Tell your doctor if you plan to become pregnant after stopping treatment with Teriflunomide Viatris, as you need to make sure that most of this medicine has been eliminated from your body before trying to become pregnant. The natural elimination of the active substance may take up to 2 years. This period can be reduced to a few weeks by taking certain medicines to accelerate the elimination of Teriflunomide Viatris from the body.

In any case, you need your doctor to confirm, based on a blood test, that the level of Teriflunomide Viatris in your blood is low enough for you to become pregnant.

For more information on laboratory tests, contact your doctor.

If you suspect you are pregnant while taking Teriflunomide Viatris or in the 2 years following the end of treatment, you must stop taking Teriflunomide Viatris and contact your doctor immediatelyto have a pregnancy test. If the test confirms pregnancy, your doctor may suggest treatment with certain medicines to eliminate Teriflunomide Viatris from your body quickly enough, as this may reduce the risk to your baby.

Contraception

You must use a reliable contraceptive method during and after treatment with Teriflunomide Viatris. Teriflunomide remains in the blood for a long time after stopping it. Continue to take contraceptive measures after stopping treatment.

• Continue to do so until the levels of Teriflunomide Viatris in your blood are low enough (your doctor will check this).
• Ask your doctor about the best contraceptive method for you and in case you need to change the method.

Do not take Teriflunomide Viatris during breast-feeding, as teriflunomide passes into breast milk.

Driving and using machines

Teriflunomide Viatris may cause dizziness, which may affect your ability to concentrate and react. If you are affected, do not drive or use machines.
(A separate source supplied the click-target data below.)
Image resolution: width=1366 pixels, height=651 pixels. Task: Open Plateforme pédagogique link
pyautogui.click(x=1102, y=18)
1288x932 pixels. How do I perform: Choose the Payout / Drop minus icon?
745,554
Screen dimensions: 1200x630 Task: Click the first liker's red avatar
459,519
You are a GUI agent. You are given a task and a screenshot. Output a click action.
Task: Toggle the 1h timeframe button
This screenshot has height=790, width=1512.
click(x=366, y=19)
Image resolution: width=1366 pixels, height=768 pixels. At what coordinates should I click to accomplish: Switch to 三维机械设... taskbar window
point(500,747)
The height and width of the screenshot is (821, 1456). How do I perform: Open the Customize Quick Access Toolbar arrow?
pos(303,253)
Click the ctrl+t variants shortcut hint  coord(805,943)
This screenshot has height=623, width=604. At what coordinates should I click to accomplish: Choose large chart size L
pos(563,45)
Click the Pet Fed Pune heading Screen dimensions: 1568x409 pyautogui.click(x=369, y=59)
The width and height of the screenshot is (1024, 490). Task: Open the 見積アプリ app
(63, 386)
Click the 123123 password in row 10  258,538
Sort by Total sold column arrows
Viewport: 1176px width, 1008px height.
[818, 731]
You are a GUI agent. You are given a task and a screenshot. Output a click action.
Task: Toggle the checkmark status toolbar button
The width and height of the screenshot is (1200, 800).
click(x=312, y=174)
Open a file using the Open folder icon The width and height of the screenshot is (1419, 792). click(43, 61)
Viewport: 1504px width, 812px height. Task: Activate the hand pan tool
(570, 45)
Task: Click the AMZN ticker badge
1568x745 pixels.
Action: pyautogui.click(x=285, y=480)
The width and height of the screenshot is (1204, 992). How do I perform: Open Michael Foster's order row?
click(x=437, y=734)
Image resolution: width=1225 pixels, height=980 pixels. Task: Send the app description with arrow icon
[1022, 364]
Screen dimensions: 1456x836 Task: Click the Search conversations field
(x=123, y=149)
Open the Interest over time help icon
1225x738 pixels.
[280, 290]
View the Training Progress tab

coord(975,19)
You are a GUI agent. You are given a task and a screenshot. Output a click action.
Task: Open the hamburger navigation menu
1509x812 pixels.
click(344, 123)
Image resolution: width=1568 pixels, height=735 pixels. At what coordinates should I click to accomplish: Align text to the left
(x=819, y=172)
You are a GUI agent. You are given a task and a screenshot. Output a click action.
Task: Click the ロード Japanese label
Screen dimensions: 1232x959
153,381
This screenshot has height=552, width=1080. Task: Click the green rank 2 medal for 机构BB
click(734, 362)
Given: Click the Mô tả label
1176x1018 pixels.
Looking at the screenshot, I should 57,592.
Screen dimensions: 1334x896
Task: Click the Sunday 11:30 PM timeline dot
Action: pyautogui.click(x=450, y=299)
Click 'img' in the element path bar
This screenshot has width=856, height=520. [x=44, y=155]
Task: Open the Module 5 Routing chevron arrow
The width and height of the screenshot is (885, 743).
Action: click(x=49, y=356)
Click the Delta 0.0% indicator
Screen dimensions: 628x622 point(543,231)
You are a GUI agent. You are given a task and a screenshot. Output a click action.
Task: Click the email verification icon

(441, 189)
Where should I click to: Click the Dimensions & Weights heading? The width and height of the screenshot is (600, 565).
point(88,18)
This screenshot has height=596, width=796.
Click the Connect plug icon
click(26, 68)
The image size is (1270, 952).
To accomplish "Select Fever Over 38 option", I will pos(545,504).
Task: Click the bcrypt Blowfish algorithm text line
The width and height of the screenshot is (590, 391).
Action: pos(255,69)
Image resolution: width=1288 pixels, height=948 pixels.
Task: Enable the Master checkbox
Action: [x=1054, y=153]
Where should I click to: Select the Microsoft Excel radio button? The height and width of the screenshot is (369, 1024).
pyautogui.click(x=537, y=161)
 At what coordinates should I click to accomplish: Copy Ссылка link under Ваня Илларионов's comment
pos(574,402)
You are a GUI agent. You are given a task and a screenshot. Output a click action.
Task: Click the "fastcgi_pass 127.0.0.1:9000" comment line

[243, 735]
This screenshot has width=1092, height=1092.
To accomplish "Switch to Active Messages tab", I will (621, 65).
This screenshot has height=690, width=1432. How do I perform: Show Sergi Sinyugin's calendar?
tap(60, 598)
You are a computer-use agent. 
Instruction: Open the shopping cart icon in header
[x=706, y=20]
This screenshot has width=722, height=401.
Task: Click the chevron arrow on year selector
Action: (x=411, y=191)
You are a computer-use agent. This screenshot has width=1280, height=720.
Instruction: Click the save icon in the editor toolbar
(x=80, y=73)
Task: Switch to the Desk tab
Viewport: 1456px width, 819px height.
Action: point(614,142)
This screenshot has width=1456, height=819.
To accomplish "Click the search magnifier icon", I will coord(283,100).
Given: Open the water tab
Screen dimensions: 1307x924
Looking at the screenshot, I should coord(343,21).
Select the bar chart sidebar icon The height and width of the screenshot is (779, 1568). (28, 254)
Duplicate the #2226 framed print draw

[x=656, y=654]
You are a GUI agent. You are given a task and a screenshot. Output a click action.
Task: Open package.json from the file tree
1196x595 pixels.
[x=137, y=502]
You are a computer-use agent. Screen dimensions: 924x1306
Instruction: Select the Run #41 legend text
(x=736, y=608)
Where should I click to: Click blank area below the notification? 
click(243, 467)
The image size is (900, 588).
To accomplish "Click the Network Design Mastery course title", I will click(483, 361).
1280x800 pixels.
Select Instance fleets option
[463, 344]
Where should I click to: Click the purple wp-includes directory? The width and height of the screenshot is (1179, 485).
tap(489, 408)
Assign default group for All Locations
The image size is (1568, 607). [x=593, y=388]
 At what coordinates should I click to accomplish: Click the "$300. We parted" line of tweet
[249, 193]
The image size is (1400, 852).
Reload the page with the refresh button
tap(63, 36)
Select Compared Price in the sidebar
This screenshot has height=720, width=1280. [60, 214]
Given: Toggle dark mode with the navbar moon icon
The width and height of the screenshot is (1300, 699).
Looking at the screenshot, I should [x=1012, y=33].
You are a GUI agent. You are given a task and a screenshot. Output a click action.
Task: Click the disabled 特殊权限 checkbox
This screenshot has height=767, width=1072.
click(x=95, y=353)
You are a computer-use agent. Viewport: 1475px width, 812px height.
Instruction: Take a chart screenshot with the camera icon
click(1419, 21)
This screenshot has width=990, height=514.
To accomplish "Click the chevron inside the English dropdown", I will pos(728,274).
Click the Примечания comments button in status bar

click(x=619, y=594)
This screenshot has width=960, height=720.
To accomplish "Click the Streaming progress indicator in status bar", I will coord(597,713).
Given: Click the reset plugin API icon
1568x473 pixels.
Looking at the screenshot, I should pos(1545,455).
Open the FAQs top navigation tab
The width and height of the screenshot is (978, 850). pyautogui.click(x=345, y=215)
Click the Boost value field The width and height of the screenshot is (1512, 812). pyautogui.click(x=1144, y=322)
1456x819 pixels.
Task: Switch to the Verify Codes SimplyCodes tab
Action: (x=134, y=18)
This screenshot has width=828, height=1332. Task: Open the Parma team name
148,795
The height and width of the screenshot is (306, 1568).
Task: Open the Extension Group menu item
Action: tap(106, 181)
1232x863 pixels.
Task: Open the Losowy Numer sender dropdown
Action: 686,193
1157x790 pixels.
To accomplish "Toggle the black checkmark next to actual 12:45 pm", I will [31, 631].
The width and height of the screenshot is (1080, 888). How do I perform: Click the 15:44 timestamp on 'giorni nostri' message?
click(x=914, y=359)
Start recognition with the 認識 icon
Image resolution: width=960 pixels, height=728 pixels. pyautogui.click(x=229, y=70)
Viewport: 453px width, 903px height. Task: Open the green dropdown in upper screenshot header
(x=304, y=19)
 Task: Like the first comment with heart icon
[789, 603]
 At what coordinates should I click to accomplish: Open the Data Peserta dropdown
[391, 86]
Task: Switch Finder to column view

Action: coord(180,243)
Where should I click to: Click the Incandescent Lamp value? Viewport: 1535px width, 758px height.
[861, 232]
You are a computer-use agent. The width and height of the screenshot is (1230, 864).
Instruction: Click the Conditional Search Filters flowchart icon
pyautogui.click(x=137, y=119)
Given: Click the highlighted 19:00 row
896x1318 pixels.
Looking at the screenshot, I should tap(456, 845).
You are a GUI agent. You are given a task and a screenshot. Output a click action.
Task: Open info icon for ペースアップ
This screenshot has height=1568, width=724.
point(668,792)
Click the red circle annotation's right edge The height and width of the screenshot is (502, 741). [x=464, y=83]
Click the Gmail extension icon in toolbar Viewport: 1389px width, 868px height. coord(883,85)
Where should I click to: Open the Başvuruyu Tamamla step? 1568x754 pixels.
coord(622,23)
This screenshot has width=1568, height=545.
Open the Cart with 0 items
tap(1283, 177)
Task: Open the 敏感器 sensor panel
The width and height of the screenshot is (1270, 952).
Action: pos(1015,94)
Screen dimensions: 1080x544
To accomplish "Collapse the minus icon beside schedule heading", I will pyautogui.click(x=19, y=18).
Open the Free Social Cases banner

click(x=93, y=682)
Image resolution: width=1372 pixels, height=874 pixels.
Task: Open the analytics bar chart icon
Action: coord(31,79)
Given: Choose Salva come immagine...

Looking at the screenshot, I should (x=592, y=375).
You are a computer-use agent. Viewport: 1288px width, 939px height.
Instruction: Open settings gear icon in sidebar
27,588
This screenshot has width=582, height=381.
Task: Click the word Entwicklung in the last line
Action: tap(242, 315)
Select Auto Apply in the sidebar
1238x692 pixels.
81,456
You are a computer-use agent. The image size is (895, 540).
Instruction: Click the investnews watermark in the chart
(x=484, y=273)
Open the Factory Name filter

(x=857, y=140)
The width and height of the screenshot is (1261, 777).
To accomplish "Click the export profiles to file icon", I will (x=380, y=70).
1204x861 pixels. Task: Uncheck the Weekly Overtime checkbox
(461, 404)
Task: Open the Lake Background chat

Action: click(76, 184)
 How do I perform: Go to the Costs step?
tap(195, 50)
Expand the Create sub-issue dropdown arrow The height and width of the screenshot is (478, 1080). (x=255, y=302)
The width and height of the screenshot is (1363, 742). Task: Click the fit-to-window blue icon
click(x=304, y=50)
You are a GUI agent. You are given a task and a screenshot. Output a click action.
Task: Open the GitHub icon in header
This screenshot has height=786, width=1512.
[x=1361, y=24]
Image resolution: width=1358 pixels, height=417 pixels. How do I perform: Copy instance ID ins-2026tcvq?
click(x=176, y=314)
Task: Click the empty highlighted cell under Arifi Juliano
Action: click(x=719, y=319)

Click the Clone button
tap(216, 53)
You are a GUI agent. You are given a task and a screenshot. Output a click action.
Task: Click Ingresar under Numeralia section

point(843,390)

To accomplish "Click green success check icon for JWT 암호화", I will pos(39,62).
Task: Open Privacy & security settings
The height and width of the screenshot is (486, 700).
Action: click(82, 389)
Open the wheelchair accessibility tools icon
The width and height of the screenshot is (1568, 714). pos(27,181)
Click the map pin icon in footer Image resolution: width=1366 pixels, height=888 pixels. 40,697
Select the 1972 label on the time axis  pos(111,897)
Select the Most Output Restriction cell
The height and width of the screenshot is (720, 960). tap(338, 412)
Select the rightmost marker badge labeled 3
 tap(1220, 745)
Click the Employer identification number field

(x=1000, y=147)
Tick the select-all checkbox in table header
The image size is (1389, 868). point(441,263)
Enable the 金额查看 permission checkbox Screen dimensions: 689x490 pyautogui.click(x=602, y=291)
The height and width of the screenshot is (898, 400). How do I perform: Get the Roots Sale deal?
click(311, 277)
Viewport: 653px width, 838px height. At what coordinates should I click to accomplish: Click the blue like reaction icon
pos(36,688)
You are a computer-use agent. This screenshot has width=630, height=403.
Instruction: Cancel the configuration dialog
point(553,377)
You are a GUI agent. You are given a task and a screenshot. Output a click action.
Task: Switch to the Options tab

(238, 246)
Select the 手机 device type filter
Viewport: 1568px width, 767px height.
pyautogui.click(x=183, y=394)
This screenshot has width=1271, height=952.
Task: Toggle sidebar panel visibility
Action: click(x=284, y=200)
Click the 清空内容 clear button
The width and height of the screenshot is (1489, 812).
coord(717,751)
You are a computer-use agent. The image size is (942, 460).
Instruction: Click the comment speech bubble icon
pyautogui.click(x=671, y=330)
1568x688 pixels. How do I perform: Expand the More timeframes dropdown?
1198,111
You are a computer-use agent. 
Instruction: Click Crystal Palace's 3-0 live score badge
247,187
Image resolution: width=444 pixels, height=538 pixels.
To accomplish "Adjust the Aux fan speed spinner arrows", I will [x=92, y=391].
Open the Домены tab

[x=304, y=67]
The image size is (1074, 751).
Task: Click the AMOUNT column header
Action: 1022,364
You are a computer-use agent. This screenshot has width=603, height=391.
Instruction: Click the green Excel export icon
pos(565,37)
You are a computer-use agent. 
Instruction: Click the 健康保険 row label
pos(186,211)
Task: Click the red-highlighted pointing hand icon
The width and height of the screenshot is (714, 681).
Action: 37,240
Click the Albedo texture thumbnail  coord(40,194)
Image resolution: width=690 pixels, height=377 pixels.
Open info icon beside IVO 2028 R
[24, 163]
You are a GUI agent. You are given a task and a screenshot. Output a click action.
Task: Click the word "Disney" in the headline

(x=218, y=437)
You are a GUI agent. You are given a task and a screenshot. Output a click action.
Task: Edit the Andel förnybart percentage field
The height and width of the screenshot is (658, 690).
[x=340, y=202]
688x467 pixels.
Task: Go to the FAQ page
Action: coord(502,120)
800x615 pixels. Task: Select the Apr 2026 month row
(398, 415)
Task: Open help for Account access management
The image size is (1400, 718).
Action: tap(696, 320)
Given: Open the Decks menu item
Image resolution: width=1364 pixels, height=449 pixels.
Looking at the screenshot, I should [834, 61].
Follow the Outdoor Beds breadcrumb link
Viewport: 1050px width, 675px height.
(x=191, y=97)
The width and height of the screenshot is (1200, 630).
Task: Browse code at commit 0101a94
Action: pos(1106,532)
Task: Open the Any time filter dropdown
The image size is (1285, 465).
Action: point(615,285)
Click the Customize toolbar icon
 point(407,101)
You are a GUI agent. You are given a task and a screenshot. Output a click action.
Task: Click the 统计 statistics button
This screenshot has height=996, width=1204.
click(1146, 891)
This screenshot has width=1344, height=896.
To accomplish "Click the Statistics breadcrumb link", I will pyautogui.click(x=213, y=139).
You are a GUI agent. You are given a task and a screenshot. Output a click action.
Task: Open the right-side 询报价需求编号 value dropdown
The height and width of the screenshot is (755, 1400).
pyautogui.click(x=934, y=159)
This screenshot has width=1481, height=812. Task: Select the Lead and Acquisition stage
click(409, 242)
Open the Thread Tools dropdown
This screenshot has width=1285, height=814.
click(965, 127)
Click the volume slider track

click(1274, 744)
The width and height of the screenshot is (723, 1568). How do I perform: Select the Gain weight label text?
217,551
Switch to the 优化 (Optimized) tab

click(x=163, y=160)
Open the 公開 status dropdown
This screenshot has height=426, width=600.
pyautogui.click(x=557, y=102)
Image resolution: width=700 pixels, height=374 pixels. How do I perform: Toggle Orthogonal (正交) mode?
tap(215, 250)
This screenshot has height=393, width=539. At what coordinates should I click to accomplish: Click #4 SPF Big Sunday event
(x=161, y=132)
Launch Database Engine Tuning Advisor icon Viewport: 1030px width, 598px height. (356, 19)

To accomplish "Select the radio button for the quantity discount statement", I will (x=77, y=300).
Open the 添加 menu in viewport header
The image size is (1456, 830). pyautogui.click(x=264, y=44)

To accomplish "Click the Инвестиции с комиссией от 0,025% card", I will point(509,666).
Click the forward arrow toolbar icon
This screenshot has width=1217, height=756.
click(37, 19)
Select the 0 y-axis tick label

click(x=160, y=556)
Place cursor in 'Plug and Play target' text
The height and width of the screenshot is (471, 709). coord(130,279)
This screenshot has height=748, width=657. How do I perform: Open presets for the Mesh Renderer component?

Teriflunomide Viatris contains lactose

Teriflunomide Viatris contains lactose (a type of sugar). If your doctor has told you that you have an intolerance to some sugars, consult them before taking this medicine.

Teriflunomide Viatris contains sodium

This medicine contains less than 1 mmol of sodium (23 mg) per tablet; this is essentially "sodium-free".

3. How to take Teriflunomide Viatris

Treatment with Teriflunomide Viatris will be supervised by a doctor with experience in the treatment of multiple sclerosis.

Follow the instructions for administration of this medicine exactly as told by your doctor. If you are unsure, consult your doctor again.

Adults

The recommended dose is one 14 mg teriflunomide tablet per day.

Children and adolescents (10 years of age and older)

The dose depends on body weight:

• children with a body weight over 40 kg: 14 mg once a day.
• children with a body weight of 40 kg or less: 7 mg once a day.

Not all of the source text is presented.